Mme Saugrenut, notre femme de ménage arrive, avec son fichu noir et son sac à provisions. C'est une petite vieille dont la bouille ressemble à une pomme moisie. Elle a une voix qui rappelle le cri d'un pédalier rouillé. Par la fenêtre de la cuisine ou je les entends bavarder, Mman et elle. Mme Saugrenut, c'est le genre « la vie ne m'a pas épargnée ». Tous les malheurs au grand complet : l'Assistance publique, le mari alcoolique, le fils tué à la guerre, la fille enfuie avec un malfrat. Quand le bon Dieu invente une nouvelle tuile, vite il l'essaie sur la mère Saugrenut. Les rappels d'impôts, les expropriations, les courts-circuits, les pannes de gaz, les cheminées qui tombent, c'est pour sa pomme, à cette pauvre dadame. Pourtant, reconnaissez-le, ça tombe rarement, une cheminée. Eh bien, celle des Saugrenut, elle se fait la valoche comme une grande. Et bien entendu en chutant elle ne manque pas d'écraser le vélo du mari rangé en bordure du trottoir. La pommade, quoi ! Le plus dur, à ce que raconte la petite vioque, c'est de s'y habituer ; mais après ça va tout seul. Lorsqu'elle reste quarante-huit plombes sans avoir de pépins, il lui manque quelque chose et elle se met à appréhender. Alors le destin la rassure en écrasant son chat ou en lui cloquant un fibrome style XV de France. Félicie assure que s'il y a un bon Dieu, Il fera asseoir la mère Saugrenut à sa droite lorsqu'elle ira faire le ménage là-haut. Moi je me dis que rien n'est moins sûr. Ma tronche à couper qu'il y aura une erreur d'aiguillage et qu'un archange distrait la branchera dare-dare sur Satan. Les marmites c'est son lot, à c't'femme.
Elle est en train de raconter que son canari est crevé pendant la nuit. Elle ne pleure plus. Il y a belle lurette que les chagrins l'ont déshydratée. Et pourtant, ce canari, c'était un bon copain. Le seul canari
Ça ne fait rien : elle espère quand même. C'est tenace à cet âge.
Je ferme les yeux pour mieux m'abandonner au soleil de printemps. Notre jardin sent la terre fraîche et l'arbre en fleurs. Et puis voilà que le bignou carillonne. Les deux femmes arrêtent leur causette. La sonnerie cesse. Puis M'man paraît dans l'encadrement de la porte, la mine ravagée par l'appréhension.
— C'est pour toi, Antoine : M. Bérurier.
— Dis-lui qu'il aille se faire peindre en vert ! riposté-je. Invente n'importe quoi : je suis malade, je discute le bout de gras avec le ministre de l'Intérieur ou avec celui de l'Extérieur, au choix.
Elle soupire. Le mensonge, c'est pas son turf à Mman. Même pour avoir la joie de me garder une journée dans ses jupes elle répugne à ces procédés. Pourtant elle disparaît. Tout retombe dans l'ordre et dans la tendre langueur de cette matinée. Mon abeille s'est barrée dans le jardin d'à côté. Je note à ce propos que nos voisins ont changé de bonniche. Avant ils avaient à leur service (et au mien) une petite brunette polissonne qui s'y entendait comme pas douze pour vous astiquer les objets précieux.
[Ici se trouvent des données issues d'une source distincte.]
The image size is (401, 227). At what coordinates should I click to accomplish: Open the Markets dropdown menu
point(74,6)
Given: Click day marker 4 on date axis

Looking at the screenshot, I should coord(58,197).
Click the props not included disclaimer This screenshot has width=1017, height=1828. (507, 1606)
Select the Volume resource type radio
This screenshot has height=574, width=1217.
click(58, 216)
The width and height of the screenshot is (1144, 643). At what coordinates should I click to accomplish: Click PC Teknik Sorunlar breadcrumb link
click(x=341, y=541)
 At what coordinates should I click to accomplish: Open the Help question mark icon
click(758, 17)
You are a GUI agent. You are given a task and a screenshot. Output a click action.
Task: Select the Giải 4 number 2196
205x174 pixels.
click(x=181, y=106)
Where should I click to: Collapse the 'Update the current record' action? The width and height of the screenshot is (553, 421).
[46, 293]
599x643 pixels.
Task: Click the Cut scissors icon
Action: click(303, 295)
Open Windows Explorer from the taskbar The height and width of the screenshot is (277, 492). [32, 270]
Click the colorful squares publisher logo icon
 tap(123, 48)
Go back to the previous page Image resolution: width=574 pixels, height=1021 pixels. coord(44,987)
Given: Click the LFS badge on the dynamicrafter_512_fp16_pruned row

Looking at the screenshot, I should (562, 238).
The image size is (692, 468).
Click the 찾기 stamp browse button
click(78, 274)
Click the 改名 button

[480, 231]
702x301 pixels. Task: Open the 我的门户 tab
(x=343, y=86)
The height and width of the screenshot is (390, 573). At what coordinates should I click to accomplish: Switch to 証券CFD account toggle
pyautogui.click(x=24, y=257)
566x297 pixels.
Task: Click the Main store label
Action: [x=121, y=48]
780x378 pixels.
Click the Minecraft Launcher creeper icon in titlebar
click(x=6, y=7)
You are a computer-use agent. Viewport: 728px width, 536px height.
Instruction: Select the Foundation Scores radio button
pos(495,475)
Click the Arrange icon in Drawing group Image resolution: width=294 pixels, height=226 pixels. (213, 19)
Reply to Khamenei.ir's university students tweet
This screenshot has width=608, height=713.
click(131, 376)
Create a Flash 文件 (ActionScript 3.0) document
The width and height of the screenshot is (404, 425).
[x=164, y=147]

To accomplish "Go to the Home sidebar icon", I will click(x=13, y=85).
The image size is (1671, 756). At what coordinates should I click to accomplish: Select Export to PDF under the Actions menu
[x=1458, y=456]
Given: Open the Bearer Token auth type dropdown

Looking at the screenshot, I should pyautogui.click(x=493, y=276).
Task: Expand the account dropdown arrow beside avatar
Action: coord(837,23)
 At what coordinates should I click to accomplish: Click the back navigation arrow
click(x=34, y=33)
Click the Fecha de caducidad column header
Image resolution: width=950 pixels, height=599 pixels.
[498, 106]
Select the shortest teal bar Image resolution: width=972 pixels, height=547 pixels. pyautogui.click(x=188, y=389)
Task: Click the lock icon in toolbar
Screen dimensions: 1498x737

Ils ont remplacé cette bonne à tout faire (absolument tout), par une big vachasse made in Bretagne qui doit peser une tonne et qui ressemble à B.B. (Berthe Bérurier). Pour l'instant, la nouvelle secoue un tapis simili persan, entièrement tissé-machine par des retraités du gaz. Elle cause un tel déplacement d'air que les ménagères du voisinage s'émeuvent, croyant à une tornade et se hâtent de fermer leurs volets.
Qu'es-ce que l'Enorme pouvait bien me vouloir ? Ça me travaille le cuir, en loucedé. Le remords me taraude menu. Ça démarre comme un mal de chaille. Au début, c'est juste une petite lancée insignifiante, mais qui se répète en plus fort et qui devient vite insupportable.
Une force irrésistible me pousse vers la maison. Mme Saugrenut et Félicie sont en train de faire les carreaux du vestibule. C'est la dame-au-canari-mort qui lave à la brosse tandis que M'man passe la serpillière.